* Start *

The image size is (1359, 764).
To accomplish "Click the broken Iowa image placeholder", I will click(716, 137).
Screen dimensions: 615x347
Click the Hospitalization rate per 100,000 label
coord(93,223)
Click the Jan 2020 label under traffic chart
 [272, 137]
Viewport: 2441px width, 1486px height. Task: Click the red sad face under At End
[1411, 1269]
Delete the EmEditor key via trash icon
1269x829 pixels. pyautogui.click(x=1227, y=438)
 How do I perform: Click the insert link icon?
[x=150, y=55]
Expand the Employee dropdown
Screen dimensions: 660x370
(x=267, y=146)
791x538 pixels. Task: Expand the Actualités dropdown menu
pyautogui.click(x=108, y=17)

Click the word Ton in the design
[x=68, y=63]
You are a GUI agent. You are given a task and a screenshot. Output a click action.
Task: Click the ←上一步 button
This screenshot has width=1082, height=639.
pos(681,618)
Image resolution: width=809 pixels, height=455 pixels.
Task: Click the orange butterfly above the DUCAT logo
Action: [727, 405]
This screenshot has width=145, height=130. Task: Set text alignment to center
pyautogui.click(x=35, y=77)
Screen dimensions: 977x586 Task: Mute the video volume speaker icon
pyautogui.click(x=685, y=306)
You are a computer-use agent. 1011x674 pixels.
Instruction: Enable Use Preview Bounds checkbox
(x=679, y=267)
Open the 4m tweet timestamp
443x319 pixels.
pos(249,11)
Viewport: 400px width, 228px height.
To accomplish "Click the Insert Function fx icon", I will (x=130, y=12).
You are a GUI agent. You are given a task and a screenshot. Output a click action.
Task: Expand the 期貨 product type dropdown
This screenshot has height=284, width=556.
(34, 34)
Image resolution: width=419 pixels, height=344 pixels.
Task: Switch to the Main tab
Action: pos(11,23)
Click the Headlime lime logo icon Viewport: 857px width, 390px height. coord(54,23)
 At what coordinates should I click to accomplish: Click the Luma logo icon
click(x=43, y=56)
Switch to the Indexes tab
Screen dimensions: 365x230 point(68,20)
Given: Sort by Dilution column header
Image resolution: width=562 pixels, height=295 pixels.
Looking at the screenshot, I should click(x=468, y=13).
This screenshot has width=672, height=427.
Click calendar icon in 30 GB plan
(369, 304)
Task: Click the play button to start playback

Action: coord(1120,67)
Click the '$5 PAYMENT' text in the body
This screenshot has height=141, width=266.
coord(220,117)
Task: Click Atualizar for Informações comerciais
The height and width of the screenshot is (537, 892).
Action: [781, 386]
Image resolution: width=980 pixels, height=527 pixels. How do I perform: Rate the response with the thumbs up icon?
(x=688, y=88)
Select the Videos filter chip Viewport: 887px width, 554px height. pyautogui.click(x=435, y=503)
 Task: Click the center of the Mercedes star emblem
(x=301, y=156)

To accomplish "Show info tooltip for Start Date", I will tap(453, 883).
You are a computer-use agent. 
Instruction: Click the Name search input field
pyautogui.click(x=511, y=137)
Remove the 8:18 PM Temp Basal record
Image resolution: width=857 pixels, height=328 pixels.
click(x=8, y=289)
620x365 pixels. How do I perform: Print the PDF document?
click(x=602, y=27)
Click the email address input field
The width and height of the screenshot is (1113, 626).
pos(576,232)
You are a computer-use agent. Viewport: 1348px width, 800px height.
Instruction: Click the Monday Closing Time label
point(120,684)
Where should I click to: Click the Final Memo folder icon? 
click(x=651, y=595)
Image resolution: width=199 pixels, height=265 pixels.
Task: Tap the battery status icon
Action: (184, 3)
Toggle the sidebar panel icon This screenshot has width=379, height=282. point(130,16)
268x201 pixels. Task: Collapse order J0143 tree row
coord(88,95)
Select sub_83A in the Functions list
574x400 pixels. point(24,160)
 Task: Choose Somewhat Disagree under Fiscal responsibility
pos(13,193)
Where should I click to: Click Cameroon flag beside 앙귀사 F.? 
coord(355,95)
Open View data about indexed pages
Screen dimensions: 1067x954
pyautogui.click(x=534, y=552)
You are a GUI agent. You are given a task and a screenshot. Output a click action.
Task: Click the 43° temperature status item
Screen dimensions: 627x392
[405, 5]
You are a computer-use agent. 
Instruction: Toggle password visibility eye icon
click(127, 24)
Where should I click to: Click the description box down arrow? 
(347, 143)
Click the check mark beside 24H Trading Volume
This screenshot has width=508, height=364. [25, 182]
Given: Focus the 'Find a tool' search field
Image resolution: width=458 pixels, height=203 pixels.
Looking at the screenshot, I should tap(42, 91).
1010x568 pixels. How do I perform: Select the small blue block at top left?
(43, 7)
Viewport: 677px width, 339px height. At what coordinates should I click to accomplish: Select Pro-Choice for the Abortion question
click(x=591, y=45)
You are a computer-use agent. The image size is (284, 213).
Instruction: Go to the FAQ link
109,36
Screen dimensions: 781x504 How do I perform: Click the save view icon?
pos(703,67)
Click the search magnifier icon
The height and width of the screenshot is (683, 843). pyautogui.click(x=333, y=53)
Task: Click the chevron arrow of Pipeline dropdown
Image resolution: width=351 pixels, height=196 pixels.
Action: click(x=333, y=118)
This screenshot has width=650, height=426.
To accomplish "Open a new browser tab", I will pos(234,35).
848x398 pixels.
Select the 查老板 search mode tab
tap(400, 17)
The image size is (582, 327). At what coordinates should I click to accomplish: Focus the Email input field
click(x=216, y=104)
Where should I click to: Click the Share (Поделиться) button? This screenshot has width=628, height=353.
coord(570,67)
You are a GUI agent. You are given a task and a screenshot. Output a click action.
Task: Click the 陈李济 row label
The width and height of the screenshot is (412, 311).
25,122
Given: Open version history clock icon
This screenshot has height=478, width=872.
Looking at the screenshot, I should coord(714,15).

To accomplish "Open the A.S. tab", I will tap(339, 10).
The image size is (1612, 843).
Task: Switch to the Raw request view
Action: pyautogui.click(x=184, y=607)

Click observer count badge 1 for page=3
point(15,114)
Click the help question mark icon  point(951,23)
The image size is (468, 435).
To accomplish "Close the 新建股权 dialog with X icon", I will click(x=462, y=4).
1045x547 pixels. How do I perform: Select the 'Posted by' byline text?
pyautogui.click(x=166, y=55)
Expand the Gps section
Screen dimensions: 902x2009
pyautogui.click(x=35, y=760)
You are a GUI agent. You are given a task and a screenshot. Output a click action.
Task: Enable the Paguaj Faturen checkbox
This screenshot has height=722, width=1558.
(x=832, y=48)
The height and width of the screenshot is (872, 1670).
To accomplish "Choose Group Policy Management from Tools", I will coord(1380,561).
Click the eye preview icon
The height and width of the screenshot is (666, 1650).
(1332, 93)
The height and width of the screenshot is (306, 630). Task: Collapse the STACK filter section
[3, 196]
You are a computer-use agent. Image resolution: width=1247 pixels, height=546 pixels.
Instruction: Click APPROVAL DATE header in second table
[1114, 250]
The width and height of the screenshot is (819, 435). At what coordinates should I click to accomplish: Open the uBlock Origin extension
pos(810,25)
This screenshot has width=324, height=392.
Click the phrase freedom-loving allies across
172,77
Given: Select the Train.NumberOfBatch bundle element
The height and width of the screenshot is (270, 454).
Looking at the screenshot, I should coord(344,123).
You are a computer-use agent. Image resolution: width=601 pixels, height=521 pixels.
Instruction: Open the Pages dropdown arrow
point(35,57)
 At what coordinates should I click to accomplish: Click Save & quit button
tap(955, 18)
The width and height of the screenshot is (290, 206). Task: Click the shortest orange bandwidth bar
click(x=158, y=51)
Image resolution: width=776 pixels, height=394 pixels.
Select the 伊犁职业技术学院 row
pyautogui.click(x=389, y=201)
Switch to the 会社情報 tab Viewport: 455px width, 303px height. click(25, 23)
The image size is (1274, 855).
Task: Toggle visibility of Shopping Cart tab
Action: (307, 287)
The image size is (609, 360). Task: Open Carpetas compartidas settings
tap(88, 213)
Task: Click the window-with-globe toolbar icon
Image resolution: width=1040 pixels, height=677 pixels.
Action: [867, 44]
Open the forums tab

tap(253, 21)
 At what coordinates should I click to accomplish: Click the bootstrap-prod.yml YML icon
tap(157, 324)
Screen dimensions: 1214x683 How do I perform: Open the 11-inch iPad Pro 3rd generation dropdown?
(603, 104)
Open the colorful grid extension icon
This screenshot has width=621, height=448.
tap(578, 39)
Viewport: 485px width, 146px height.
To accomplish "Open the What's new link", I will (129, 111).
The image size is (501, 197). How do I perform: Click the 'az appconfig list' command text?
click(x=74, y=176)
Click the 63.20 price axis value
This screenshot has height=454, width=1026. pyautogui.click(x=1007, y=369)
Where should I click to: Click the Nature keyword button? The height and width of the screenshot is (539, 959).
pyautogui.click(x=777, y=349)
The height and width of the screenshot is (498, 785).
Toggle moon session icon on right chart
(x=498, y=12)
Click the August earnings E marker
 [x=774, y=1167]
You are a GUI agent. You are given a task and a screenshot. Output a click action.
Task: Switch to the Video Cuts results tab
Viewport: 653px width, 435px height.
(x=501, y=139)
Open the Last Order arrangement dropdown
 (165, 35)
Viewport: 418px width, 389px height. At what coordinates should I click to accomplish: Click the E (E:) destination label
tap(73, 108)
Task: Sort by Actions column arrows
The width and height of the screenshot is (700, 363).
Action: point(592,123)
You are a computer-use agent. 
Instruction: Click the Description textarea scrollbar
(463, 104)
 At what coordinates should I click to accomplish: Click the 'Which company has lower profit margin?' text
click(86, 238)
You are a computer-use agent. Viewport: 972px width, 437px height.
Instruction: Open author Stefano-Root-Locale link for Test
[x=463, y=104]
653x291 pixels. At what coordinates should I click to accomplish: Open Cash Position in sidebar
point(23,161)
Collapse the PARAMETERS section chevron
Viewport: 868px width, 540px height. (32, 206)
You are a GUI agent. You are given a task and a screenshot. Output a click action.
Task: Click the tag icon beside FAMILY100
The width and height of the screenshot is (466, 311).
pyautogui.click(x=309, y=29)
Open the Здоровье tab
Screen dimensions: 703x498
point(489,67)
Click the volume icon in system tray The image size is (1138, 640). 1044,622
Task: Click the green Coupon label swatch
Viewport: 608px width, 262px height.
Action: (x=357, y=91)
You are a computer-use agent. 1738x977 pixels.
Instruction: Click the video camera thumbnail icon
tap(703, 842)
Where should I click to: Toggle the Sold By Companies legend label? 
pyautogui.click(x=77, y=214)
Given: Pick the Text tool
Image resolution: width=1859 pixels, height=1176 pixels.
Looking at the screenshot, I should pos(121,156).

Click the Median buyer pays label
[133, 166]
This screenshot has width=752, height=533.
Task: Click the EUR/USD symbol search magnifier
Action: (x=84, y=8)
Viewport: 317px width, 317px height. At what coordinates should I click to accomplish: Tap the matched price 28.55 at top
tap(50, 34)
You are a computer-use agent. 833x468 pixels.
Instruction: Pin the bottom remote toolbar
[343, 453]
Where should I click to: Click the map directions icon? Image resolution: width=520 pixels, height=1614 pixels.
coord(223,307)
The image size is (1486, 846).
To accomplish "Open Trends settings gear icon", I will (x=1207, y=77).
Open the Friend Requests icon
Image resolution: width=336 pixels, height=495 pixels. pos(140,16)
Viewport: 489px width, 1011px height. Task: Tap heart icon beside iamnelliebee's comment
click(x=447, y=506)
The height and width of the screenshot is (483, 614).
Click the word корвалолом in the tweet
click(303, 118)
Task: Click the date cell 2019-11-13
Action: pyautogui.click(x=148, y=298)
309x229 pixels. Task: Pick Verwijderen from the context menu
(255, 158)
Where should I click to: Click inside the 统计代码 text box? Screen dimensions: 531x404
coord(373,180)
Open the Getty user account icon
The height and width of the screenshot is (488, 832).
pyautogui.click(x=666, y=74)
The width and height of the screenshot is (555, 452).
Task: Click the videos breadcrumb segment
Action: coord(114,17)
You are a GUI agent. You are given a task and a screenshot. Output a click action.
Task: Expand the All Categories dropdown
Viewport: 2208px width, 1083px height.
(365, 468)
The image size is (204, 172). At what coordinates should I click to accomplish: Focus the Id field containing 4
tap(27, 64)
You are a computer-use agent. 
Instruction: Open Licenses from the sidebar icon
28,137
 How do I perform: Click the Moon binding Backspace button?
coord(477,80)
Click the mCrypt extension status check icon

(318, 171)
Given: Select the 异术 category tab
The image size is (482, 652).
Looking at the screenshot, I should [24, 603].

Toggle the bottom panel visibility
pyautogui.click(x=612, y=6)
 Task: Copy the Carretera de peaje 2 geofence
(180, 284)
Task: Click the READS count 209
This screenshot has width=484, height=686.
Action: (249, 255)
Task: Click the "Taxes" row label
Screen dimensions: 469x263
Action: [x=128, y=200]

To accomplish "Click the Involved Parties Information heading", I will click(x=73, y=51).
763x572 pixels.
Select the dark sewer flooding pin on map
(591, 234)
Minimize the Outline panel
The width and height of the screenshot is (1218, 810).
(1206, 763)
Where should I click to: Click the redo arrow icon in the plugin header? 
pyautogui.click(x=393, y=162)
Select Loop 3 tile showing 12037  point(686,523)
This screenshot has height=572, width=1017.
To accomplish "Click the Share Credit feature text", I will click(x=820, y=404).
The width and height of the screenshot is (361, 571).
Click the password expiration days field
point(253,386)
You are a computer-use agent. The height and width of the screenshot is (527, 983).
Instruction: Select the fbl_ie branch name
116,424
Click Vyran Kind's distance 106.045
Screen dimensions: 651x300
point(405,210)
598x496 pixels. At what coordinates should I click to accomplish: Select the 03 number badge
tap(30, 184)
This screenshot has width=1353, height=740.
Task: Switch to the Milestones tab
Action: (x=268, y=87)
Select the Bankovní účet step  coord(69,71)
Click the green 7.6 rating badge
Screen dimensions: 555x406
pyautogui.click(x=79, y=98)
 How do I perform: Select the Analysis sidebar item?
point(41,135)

* End *

* [PROBLEM REQUIREMENTS]:
Extract everything in the material from the line containing "653x291 pixels. At" down to the line containing "Click the volume", both included, and reproduce those lines verbatim.

* [FINAL RESULT]:
653x291 pixels. At what coordinates should I click to accomplish: Open Cash Position in sidebar
point(23,161)
Collapse the PARAMETERS section chevron
Viewport: 868px width, 540px height. (32, 206)
You are a GUI agent. You are given a task and a screenshot. Output a click action.
Task: Click the tag icon beside FAMILY100
The width and height of the screenshot is (466, 311).
pyautogui.click(x=309, y=29)
Open the Здоровье tab
Screen dimensions: 703x498
point(489,67)
Click the volume icon in system tray The image size is (1138, 640). 1044,622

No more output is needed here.